Seems to be standard-issue let-them-have-fun, right? But here’s another Pete Carroll point, on practice:
“One thing I’ve learned, which I was taught a long time ago but didn’t grasp at the time, is the power of practice,” Carroll says. “The discipline that comes from practice, that allows you to transcend the early stages of learning and take you to a point where you’re freefloating and totally improvising. Through the discipline, the repetition, you become free.”


While you’re considering that quotation, consider this one two, by David Halberstam: “Being a professional is doing what you love to do on days you don’t feel like doing them.” Or, consider alternately (paraphrased): “In the beginner’s mind, there is only one possibility. In the master’s mind, there are many.”

These quotations seem to cut against each other, but I’m not sure they do. Let’s consider the Halberstam quotation first. If you juxtapose the More Intelligent Life article against the Halberstam one, you have a horrible sentiment: yes, it celebrates grit, and courage, and doing your job; on the other hand, if you have too many of these days…you will no longer love what you do anymore. And I submit that’s the death to good performance.
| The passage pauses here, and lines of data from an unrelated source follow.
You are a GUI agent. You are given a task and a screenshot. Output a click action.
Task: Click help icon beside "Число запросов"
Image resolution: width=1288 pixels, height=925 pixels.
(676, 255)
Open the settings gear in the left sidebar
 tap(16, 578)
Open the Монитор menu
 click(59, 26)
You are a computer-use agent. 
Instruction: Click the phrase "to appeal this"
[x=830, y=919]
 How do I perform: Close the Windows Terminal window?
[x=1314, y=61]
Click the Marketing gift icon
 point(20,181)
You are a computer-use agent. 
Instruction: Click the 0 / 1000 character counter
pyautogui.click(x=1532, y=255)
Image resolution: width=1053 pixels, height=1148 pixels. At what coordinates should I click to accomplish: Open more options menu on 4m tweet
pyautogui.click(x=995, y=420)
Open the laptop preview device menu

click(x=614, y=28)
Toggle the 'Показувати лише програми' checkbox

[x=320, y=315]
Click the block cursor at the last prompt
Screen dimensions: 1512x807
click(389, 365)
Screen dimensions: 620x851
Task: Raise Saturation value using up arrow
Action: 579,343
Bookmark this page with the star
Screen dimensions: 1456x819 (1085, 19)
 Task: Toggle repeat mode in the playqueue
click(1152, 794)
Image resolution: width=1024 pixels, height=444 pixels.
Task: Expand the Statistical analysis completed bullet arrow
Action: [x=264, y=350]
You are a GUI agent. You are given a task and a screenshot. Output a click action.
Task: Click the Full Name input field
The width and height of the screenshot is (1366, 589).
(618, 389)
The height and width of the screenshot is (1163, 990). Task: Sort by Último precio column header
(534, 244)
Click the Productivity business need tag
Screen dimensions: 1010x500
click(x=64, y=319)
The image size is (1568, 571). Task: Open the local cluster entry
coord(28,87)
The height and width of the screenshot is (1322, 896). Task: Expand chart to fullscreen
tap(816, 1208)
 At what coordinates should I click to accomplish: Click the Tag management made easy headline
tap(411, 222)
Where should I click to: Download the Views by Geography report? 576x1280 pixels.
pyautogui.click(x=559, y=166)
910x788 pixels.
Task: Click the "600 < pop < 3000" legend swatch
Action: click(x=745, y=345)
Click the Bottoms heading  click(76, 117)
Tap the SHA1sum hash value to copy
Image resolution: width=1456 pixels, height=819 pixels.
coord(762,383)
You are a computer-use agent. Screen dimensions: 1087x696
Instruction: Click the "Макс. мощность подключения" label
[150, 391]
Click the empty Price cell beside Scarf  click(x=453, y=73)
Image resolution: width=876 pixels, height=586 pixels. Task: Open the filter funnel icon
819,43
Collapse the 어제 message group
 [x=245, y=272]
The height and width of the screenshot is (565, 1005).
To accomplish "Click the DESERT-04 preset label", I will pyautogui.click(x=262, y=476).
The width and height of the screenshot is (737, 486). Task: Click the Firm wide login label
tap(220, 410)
The Carroll and paraphrased quotations should be looked on as goals, and—in my mind, at least—resolve the professionalism vs. amateurism debate. The beginner—the child, in Galwey’s formulation—is full of possibility, but just that, possibility because the beginner lacks the tools to make possibility reality. So you practice. But practice can be boring and terrifically crushing. Worse, too, it can inculcate you and make you slaves to other people’s assumptions. They call it groupthink. That’s the danger of professionalism: because you’re doing it for a job, someone is doing the hiring, and inevitably the employee’s wishes will defer to the employer’s, consciously or not. But there’s a resolution that’s accessible to an elite. If you use practice not as a method of perfecting the tools you already have but discovering new ones, and to be relentlessly self-directed, you can look at a situation and see many possibilities rather than only a few. But I suspect that, like the amateurs of the 19th and early 20th century, that this is available only to a few: that is, those who have high enough performance that they are either self-employed or that their boss’s wishes don’t matter. But it is a way, and it’s probably more free than the old ways.

2 comments:

  1. Rampraksh's main problem in addition to the 'professionalism' you mention was surely the England selectors who dropped him ten times. When he was finally dispensed with, he had been given a run in the team and over that time had been England's most successful batsman. I believe that a white English or South African playing in the England team at that time would have received better treatment.

    ReplyDelete
  2. Yeah, didn't know that about him--I don't really follow cricket at all, heh.

    Why do you think he would've received better treatment were he white? Indians play cricket pretty well, or so I'm led to believe, so what stereotypes were at play?